▶ _Assignment 1_:
Answer these questions using the article on healthy ready-made meals:
(a) What percentage of the millennials who responded to the Whole Foods Market study said they would pay extra for high-quality, healthy ready-made meals?
(b) At what address is Vibrant Meals located?
(c) In which two areas does Earth Fare have locations?
▶ _Assignment 2_: Reproduce the passage from the article on healthy ready-made meals that starts with the words "Fortunately for millennials" and goes on through the words "to find them.".
▶ _Assignment 3_: Carry on with the article on healthy ready-made meals from the point at which it ends.

**** Document excerpt ****

In a recent study conducted by Whole Foods Market, 65% of millennials who responded said they prefer to buy responsibly sourced brands and products, and 52% of the group said they would pay extra for high-quality, healthy ready-made meals.
Fortunately for millennials and others of us, older and younger, who appreciate meals that we can pick up on our way home — other than unhealthy fast foods — there are several places in town to find them.
* Vibrant Meals, 601 Cherokee Blvd., offers a range of grab-and-go meals, such as vegan chili with cashew cheese, chicken marsala and skirt steak bok fry, among others. The complete menu can be found at myvibrantmeals.com.
* Earth Fare, with locations in Hixson and in the Hamilton Place area, offers foods free of all those bad things we shouldn't consume — antibiotics, high-fructose corn syrup, hormones and the like. So stop by the deli and pick up a delicious salad of kale and Brussels sprouts, and pair it with some roasted butternut squash with maple and sage and some Thai chili chicken on skewers. Sounds to me like a great meal filled with regional flavors.

**** Extracted entries ****

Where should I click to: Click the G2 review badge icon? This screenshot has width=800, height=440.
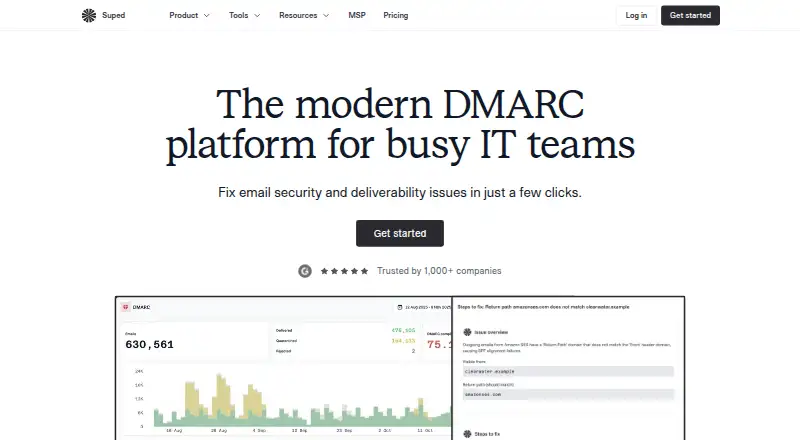pyautogui.click(x=305, y=271)
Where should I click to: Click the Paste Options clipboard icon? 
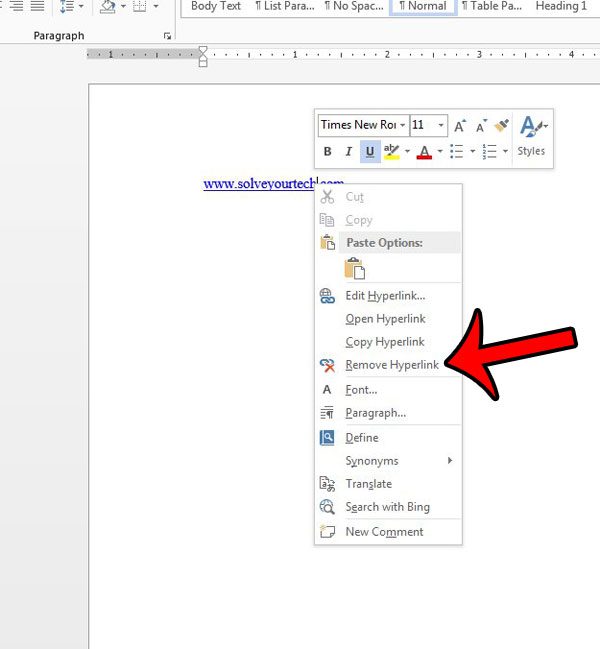(x=355, y=268)
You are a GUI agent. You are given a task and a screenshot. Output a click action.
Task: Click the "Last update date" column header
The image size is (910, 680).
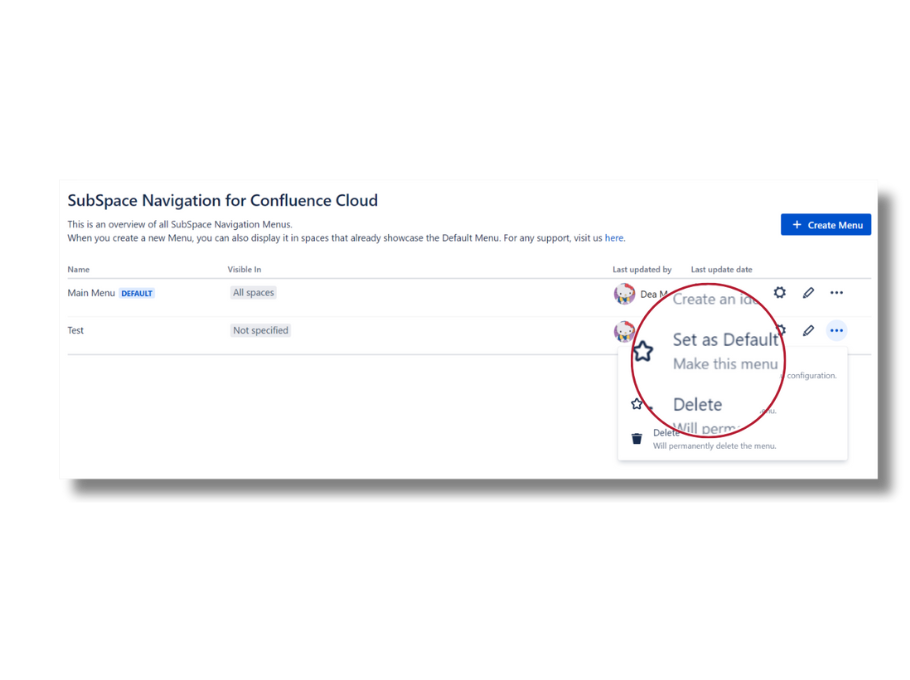pos(721,270)
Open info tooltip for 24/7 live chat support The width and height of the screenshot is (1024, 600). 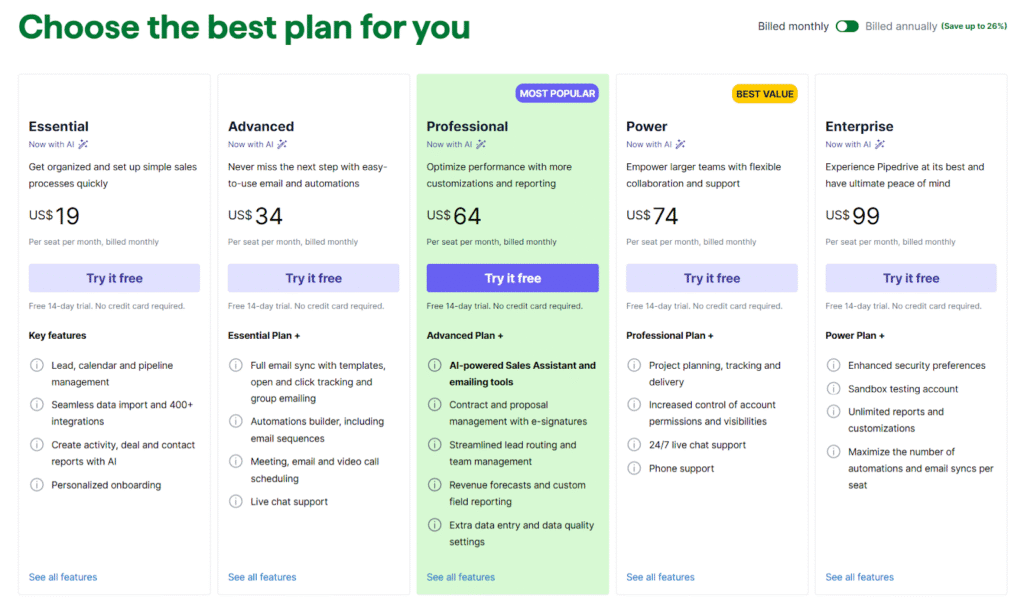[x=634, y=445]
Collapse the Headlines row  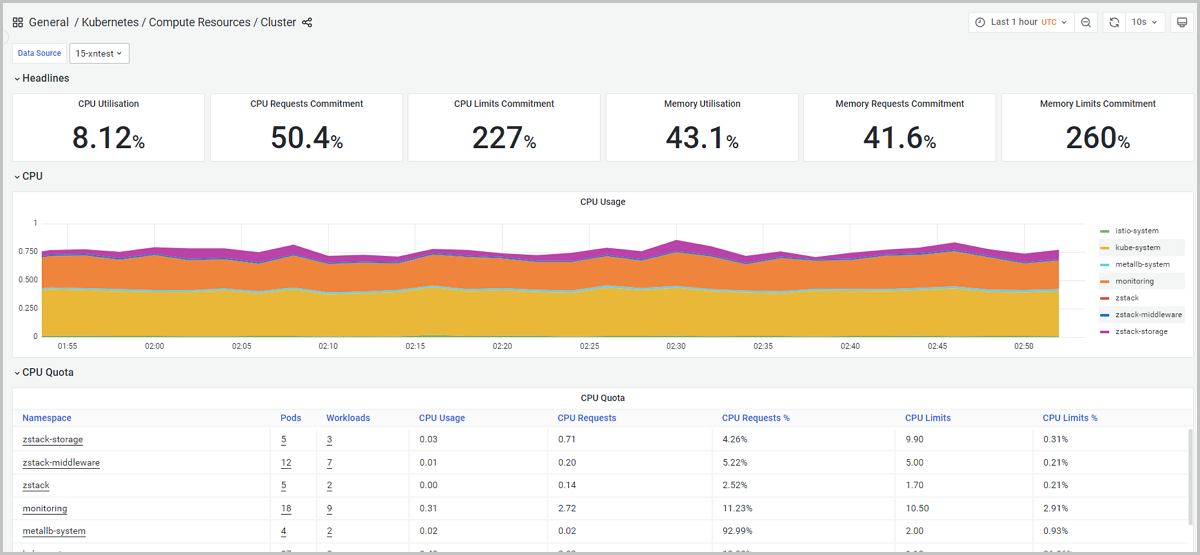(45, 78)
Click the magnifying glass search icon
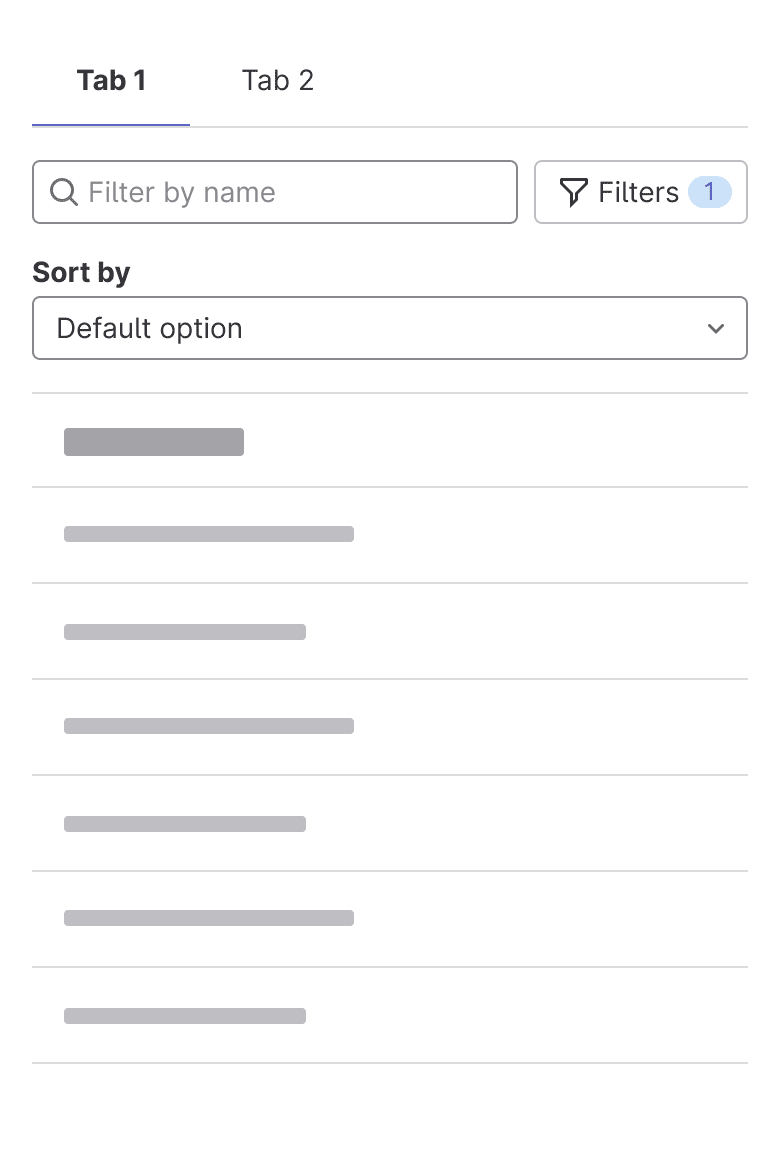780x1152 pixels. coord(63,192)
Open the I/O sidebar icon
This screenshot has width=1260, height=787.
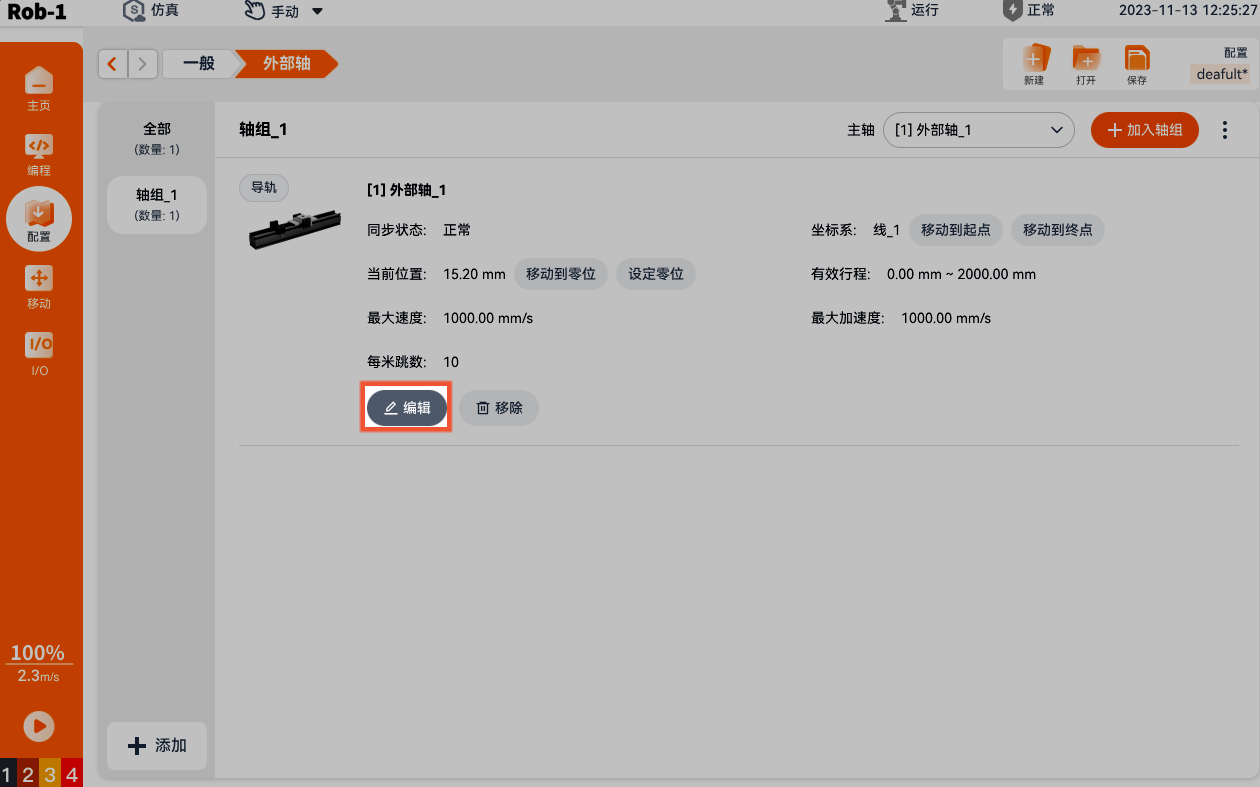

****

▶ _Task output 1_:
(a) 52%
(b) 601 Cherokee Blvd.
(c) Hixson and the Hamilton Place area

▶ _Task output 2_:
Fortunately for millennials and others of us, older and younger, who appreciate meals that we can pick up on our way home — other than unhealthy fast foods — there are several places in town to find them.

▶ _Task output 3_:
* Whole Foods, 301 Manufacturers Road, you'll find such prepared foods as Thai broccoli salad, butternut squash crab bisque and shrimp jambalaya, among the more-popular items.
According to information from Huel, maker of a variety of healthy powders and ready-to-drink beverages, eating the rainbow, referring to eating a variety of colorful fruits and vegetables, offers numerous benefits, including providing lycopene — that's the stuff that makes tomatoes red — which protects against cell damage as we age. A plant-based diet also provides plenty of carotenoids — those make carrots orange and yellow peppers yellow. Carotenoids, too, help guard against cell damage.
Be sure to eat fish at least once a week, and if you're not a fan of fish, get your Omega 3's by eating walnuts, soy or flaxseed.
Keep your iron up with dark, leafy greens, nuts and dried fruits, and don't forget about your vitamin B12, an important nutrient that will boost your red blood cell count. Look for products that are fortified with B12 or take a supplement, Huel advises.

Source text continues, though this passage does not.